I appreciate that you wrote:
“While I appreciate the heart behind those statements, please—I beg you—spare me the rhetoric. Please hang onto your two cents and your platitudes. It’s not as easy as just “deciding what I want to do next”. Maybe it should be. But it isn’t.”
It’s honest…my heart goes out to you…taking those “platitudes” to heart and going with them seems to make us even more vulnerable to pursuing idols instead of waiting on the Lord to move. Crap! Waiting SUCKS! Seeing a purpose in all of this destruction SUCKS! But somehow, someway it’s ministering to people…and God does it in ways that don’t look like God because our view of God is skewed by what others say about him, or some dogma brought on by other people who are fallen and aren’t quite getting it right…

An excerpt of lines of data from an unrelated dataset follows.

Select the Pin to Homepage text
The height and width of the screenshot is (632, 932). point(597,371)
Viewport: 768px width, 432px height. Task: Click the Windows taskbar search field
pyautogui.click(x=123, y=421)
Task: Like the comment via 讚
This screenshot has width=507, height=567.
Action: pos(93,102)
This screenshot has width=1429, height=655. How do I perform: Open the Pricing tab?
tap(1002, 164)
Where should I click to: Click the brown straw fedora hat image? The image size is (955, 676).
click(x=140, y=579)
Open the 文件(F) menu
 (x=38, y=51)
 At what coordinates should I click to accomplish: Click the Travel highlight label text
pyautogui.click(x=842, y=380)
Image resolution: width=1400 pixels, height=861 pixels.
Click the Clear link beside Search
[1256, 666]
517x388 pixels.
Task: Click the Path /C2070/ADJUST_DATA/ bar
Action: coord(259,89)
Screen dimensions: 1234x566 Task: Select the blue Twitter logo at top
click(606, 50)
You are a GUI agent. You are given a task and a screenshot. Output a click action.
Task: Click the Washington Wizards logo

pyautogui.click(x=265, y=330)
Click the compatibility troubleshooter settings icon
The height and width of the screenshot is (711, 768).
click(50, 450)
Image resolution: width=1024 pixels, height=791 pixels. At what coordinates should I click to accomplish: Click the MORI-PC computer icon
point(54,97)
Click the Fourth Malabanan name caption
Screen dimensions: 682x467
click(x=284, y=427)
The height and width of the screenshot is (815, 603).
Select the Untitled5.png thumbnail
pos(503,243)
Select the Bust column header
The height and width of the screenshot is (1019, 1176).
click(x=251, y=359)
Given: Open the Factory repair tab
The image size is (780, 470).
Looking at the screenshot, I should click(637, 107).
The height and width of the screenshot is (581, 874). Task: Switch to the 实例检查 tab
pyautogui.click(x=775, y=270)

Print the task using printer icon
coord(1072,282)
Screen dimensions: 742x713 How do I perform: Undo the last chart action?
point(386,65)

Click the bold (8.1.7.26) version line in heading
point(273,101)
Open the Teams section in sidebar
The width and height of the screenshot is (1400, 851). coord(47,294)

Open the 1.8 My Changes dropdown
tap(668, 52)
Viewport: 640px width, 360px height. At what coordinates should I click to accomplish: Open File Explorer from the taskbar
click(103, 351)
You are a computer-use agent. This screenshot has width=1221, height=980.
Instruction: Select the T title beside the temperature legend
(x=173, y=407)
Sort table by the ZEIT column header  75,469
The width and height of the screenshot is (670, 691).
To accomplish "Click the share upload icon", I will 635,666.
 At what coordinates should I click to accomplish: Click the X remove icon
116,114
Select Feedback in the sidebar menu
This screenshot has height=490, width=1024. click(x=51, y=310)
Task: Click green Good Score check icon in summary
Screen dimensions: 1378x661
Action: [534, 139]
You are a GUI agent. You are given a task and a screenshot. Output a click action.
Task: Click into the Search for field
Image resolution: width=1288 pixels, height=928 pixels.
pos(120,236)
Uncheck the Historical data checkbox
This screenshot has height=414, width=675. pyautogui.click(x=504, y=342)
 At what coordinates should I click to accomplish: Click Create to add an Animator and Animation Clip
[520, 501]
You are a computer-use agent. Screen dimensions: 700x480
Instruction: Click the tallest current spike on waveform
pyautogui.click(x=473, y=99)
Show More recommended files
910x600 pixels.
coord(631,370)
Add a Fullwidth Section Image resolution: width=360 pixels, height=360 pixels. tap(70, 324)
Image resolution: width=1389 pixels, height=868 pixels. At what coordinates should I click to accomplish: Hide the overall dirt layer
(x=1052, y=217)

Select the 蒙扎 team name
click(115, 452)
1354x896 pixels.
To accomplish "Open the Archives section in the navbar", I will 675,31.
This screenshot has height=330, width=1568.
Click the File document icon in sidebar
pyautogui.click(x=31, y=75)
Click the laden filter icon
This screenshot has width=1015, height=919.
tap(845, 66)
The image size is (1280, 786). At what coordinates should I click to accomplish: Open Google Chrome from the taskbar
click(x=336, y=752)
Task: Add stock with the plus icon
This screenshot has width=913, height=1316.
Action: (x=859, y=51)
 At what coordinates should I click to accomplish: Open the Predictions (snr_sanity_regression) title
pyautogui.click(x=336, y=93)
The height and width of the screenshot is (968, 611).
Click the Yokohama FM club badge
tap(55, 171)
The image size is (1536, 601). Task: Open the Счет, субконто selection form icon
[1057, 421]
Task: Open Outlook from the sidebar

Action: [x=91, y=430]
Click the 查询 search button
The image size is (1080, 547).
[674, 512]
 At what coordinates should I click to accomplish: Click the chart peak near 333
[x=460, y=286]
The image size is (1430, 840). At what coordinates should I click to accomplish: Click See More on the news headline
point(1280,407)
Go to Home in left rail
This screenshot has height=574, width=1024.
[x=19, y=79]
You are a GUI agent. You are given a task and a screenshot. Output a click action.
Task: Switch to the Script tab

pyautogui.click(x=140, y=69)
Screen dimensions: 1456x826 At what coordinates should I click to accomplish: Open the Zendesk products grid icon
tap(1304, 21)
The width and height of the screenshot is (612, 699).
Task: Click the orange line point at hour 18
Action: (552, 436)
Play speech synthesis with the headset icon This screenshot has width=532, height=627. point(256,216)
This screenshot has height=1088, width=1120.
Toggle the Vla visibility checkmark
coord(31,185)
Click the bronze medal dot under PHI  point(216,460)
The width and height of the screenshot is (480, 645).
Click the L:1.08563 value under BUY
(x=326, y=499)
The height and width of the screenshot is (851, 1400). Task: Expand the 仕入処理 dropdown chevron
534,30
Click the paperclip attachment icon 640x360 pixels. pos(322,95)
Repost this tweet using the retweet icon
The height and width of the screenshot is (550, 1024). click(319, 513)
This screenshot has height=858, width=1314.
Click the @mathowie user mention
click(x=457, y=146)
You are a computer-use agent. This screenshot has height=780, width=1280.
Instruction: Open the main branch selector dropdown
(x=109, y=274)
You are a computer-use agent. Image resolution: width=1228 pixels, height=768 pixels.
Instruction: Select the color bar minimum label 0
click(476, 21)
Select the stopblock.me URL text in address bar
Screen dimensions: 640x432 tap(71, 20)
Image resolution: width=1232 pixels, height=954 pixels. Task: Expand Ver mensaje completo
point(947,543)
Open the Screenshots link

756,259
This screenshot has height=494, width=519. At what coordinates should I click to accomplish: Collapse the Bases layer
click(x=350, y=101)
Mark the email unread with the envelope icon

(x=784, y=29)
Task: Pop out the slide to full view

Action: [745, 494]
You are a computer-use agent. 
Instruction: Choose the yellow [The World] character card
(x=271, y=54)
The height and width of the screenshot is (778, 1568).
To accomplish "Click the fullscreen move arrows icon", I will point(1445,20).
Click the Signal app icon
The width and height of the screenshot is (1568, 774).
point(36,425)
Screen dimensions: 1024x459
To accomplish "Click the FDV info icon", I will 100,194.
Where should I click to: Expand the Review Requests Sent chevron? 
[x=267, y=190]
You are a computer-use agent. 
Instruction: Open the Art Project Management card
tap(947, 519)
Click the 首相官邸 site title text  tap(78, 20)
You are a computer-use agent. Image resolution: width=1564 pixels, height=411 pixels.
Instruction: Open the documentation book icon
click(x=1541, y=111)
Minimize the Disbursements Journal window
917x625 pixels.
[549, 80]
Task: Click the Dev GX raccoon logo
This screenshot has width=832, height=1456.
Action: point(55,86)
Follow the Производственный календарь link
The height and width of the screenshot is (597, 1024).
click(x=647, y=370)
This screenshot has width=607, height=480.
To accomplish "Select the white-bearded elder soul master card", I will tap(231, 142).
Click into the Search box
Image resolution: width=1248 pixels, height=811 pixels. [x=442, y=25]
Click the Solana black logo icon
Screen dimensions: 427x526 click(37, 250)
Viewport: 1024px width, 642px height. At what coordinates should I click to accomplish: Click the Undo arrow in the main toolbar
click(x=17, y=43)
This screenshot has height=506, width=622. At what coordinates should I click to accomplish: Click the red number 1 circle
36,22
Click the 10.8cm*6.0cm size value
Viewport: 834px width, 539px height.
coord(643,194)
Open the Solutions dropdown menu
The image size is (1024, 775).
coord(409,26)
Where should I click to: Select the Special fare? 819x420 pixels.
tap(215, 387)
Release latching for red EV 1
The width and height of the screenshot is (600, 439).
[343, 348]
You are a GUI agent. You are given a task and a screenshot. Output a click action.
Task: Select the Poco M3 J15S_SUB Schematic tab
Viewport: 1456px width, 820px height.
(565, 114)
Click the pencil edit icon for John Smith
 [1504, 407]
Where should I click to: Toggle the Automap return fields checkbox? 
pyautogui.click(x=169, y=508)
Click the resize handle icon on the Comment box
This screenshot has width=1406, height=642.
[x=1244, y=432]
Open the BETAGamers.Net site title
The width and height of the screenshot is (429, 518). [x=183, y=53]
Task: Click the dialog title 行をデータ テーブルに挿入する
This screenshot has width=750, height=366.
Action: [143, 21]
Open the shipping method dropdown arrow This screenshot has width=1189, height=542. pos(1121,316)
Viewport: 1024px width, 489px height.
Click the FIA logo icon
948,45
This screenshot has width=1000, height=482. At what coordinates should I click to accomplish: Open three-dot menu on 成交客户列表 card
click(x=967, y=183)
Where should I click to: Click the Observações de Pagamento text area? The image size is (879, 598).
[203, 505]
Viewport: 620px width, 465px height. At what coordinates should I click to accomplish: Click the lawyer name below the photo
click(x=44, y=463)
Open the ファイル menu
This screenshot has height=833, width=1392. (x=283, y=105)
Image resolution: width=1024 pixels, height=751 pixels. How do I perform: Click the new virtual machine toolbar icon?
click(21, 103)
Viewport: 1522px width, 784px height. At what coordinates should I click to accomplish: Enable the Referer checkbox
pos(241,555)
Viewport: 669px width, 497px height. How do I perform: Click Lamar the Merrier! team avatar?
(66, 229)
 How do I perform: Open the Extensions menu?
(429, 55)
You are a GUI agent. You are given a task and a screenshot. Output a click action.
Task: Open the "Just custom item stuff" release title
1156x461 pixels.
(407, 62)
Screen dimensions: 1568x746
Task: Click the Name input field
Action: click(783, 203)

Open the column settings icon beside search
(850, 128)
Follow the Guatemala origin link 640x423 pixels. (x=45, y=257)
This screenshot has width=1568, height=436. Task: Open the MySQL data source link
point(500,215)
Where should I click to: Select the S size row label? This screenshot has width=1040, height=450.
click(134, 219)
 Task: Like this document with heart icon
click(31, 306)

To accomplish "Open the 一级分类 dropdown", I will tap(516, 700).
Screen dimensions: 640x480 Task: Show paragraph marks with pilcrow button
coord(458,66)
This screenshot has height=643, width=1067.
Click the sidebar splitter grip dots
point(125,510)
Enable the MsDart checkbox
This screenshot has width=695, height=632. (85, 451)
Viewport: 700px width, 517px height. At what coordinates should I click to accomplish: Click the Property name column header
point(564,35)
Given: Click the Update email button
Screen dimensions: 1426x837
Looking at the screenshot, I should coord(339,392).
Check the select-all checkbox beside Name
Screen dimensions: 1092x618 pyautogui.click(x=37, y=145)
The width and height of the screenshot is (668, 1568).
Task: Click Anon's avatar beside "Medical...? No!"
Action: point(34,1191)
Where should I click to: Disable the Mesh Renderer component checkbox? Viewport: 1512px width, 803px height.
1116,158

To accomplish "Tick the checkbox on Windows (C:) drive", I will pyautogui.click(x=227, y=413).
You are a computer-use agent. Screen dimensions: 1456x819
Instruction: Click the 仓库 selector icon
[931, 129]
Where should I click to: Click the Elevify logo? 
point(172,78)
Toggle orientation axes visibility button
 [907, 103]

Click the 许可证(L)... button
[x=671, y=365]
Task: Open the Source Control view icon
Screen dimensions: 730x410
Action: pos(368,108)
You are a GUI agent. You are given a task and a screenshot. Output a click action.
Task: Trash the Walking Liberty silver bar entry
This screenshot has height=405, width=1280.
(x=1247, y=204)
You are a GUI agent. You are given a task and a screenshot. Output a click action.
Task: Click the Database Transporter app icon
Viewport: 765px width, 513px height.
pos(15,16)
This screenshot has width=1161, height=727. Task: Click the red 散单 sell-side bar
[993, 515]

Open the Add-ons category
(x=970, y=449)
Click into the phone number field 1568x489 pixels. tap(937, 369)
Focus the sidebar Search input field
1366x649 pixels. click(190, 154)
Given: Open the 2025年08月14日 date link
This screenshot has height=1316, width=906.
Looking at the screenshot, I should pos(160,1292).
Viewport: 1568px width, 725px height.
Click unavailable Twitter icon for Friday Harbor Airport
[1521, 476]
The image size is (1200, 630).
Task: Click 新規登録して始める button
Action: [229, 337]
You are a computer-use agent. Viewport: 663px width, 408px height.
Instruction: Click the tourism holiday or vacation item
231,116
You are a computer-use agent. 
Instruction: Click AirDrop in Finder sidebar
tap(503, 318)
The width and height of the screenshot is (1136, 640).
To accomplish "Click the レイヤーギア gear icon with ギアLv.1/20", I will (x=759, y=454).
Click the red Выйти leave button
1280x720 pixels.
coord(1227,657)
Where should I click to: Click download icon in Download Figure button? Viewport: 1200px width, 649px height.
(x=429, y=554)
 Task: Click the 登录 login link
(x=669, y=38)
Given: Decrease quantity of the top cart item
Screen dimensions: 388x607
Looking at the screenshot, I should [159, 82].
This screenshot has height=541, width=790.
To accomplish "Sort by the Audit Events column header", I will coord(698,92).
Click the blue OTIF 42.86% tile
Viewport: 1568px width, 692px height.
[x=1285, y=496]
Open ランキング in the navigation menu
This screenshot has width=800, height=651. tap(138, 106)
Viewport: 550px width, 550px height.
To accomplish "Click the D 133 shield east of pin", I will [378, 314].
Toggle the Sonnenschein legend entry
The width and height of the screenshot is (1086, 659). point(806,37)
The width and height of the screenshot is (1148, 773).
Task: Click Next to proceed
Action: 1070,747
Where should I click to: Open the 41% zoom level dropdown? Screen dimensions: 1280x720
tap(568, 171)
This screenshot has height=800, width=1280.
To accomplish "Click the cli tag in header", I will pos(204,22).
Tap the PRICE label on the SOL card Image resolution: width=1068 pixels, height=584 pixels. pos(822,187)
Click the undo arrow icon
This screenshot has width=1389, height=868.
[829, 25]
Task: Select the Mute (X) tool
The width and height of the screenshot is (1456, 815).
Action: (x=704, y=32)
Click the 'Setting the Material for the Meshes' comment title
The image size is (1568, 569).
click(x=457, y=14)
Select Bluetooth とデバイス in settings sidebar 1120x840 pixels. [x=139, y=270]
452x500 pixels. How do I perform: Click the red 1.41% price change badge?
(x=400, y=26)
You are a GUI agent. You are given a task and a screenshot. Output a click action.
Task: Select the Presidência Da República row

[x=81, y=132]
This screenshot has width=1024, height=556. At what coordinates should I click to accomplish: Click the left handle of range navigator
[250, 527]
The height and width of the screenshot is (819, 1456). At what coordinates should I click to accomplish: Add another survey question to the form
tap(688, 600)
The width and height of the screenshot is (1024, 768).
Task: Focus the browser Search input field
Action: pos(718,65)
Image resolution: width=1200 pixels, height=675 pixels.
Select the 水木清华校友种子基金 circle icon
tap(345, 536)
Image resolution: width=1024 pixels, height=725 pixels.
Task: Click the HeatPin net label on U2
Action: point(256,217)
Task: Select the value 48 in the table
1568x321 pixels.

I hope the ‘rita tasted good! (from Twitter)
@winsomsouls says:
Praying for courage for you. Praying for peace, love, hope, joy and comfort. Praying His healing touch on your heart. God is faithful. He is sovereign. That truth has gotten me through the days I want to quit. He has a purpose in allowing these things to happen. He is purifying us and pruning us through these horrible times. He never sleeps, He never leaves us, He never forsakes us.
Praying
This is beautifully well written. I did not have the courage to go to africa as I was called at 19. I did finally at 40. You will dream again, you are alive and feeling.
Alece,
Thanks for sharing this and for being so REAL, These are the time to thank God for the greater things that lie just around the corner!!!